La razón era que sí tenía un primo que ostentaba el cargo de ministro de Estado. No recuerdo la cartera. Y, como matraca, el hombre aquel repetía el día entero peroratas acerca de su primo el ministro. Pero la cosa no quedaba allí. Tenía retorcidos ramales. Muy fácilmente consiguió empleos para algunos de sus amigos, por lo que Mi Primo el Ministro se hizo famoso por su magnanimidad.
Entre las características de Mi Primo el Ministro destacaba su pésima forma de hablar y su peor manera de escribir. Era la antítesis del idioma. Con todo, era primo del señor ministro y su predominio en la sociedad no era poca.
Algunos conocidos míos, luego de su graduación como maestros, peritos contadores, secretarias, etcétera, fueron a buscar a Mi Primo el Ministro para conseguir algún empleo. Mas, para entonces, el primo ya no era funcionario público y fue imposible conseguir una plaza estatal por esa vía. Empero, les sugirió otros derroteros que sí les fueron útiles. Así conocí a los 17 años ese perverso dinamismo que ahora se llama tráfico de influencias.
Como anécdota atinente a tal diligencia se contaba el caso de un alumno para quien las matemáticas no fueron precisamente su inclinación y que se graduó de maestro con apoyo de sus compañeros cuando de resolver aquellos test se trataba. Muchos años después, un amigo lo encontró en un lejano municipio de Guatemala y le preguntó qué era de su vida. Su respuesta fue: «Soy el profesor de matemáticas del instituto de aquí». ¿Cierta o no? Lo ignoro, pero seguro estoy de que Mi Primo el Ministro se ha replicado en el tiempo y en el espacio como una peste.
Ese tráfico de influencias es nefasto. Nombramientos a dedo, pagos de favores, el quedar bien con alguien o el medrar a través de la cuota de poder que se ostenta han llevado a nuestro Estado y a nuestro país al borde de la debacle. Personajes hay que ni hablar pueden, pero que allí están mandando y decidiendo.
El 6 de abril de 2015 publiqué en este medio un artículo llamado La degradación del lenguaje.

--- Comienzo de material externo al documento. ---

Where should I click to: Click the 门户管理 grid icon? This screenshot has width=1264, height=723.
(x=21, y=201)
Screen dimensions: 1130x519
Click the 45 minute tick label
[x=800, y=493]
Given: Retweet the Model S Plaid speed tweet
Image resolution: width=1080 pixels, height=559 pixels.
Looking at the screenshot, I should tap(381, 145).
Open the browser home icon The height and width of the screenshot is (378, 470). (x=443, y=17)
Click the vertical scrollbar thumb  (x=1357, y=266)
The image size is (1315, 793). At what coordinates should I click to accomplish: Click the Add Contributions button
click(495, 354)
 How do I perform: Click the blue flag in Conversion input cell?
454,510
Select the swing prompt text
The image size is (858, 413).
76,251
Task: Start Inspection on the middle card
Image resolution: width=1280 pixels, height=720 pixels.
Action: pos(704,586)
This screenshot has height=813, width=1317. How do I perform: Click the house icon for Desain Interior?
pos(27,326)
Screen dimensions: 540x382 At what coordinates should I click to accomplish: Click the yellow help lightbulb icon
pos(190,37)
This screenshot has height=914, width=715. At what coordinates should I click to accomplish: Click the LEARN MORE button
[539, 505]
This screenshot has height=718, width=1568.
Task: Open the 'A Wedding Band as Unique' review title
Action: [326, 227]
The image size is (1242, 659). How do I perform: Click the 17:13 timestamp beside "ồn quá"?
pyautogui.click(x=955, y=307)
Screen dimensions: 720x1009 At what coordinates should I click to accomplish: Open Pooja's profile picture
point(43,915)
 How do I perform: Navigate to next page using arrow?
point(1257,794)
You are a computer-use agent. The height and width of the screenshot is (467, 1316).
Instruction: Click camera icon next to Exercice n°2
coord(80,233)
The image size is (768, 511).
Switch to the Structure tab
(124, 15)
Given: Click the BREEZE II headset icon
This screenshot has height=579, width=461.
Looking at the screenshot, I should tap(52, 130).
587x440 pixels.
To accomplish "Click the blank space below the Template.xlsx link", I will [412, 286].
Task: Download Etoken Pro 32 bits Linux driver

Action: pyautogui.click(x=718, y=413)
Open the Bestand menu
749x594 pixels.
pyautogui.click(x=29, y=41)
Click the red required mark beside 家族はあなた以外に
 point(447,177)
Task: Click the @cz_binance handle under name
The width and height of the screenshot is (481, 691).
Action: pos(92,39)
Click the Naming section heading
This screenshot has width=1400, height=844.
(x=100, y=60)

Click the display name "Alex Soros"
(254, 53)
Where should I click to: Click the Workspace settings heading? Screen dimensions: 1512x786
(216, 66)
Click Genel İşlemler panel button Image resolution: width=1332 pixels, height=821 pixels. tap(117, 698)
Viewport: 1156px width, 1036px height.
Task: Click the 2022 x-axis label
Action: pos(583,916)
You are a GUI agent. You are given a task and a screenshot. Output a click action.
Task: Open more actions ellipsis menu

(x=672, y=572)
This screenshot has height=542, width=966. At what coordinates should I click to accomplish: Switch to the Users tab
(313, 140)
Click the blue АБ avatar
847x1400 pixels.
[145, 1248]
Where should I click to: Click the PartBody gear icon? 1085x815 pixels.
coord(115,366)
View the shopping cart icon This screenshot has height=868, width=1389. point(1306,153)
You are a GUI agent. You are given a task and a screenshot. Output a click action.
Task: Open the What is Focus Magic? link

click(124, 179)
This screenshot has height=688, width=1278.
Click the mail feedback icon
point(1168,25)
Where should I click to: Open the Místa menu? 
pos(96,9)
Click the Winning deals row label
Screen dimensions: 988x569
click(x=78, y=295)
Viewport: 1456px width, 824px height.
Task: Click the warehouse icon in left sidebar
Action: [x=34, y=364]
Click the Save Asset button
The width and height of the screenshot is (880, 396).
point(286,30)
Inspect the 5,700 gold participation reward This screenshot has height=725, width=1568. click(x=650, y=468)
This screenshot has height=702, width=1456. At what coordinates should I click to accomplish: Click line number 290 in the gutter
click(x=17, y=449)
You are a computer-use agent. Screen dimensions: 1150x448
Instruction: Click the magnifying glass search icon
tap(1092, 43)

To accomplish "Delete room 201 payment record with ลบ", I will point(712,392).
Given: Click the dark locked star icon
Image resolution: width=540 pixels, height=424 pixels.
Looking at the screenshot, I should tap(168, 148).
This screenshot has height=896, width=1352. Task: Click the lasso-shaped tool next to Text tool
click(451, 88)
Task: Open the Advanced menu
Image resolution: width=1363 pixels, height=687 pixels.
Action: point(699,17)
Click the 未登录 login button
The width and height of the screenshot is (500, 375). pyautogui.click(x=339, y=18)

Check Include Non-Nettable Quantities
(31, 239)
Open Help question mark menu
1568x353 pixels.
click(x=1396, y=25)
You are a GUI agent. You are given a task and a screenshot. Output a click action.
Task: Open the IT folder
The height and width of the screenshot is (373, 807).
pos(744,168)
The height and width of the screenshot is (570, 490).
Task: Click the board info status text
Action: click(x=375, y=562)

En uno de los párrafos escribí: «Entiendo ahora en toda su dimensión al doctor Salomón Lerner Febres, rector emérito de la Pontificia Universidad Católica de Perú, quien en la lección inaugural del año 2011 en la Universidad Rafael Landívar dijo: “Hoy sabemos que el gran enemigo de la democracia y de la salud de la cosa pública no es en primer lugar la corrupción ni la inacción, sino la degradación del lenguaje. Por ello, si hay un cometido inexcusable para la universidad actual, como aporte a la construcción de la ciudadanía, es el de preservar el poder comunicante y vinculante de la palabra”. A su conferencia la tituló Palabra y ciudadanía».
¿Cuál es el nexo entre el tráfico de influencias y la degradación del lenguaje? Una sola basa: la degradación misma del ser humano. Ignominia que repunta en el deterioro de la sociedad. De ello ilustra don Salomón Lerner Febres: «Por desgracia, en las sociedades de nuestra región es cada vez más ostensible el deterioro de la palabra, tanto en los espacios de la vida pública como en los usos cotidianos de la cultura. No creo exagerar si afirmo que se va imponiendo entre nosotros —en mayor o en menor medida— lo que podríamos llamar la insignificancia: pérdida del sentido, incomunicación, desapercibimiento de los compromisos que contraemos al dar nuestra palabra como autoridades o como ciudadanos corrientes, sordera ante la interpelación de los demás y sobre todo ante el clamor de los desposeídos o los excluidos, complacencia en el debate estéril, concentrado más en la interjección y el apóstrofe, acaso en la salida ingeniosa, que en el argumento y la demostración».
Amigo lector, hagámosle frente a esta noxa. Sin perjuicio de la utilización de los productos tecnológicos del siglo XXI regresemos a nuestros hijos y a nuestros nietos al entorno de los libros. Ellos se lo agradecerán en un futuro no lejano.
Hasta la próxima semana si Dios nos lo permite.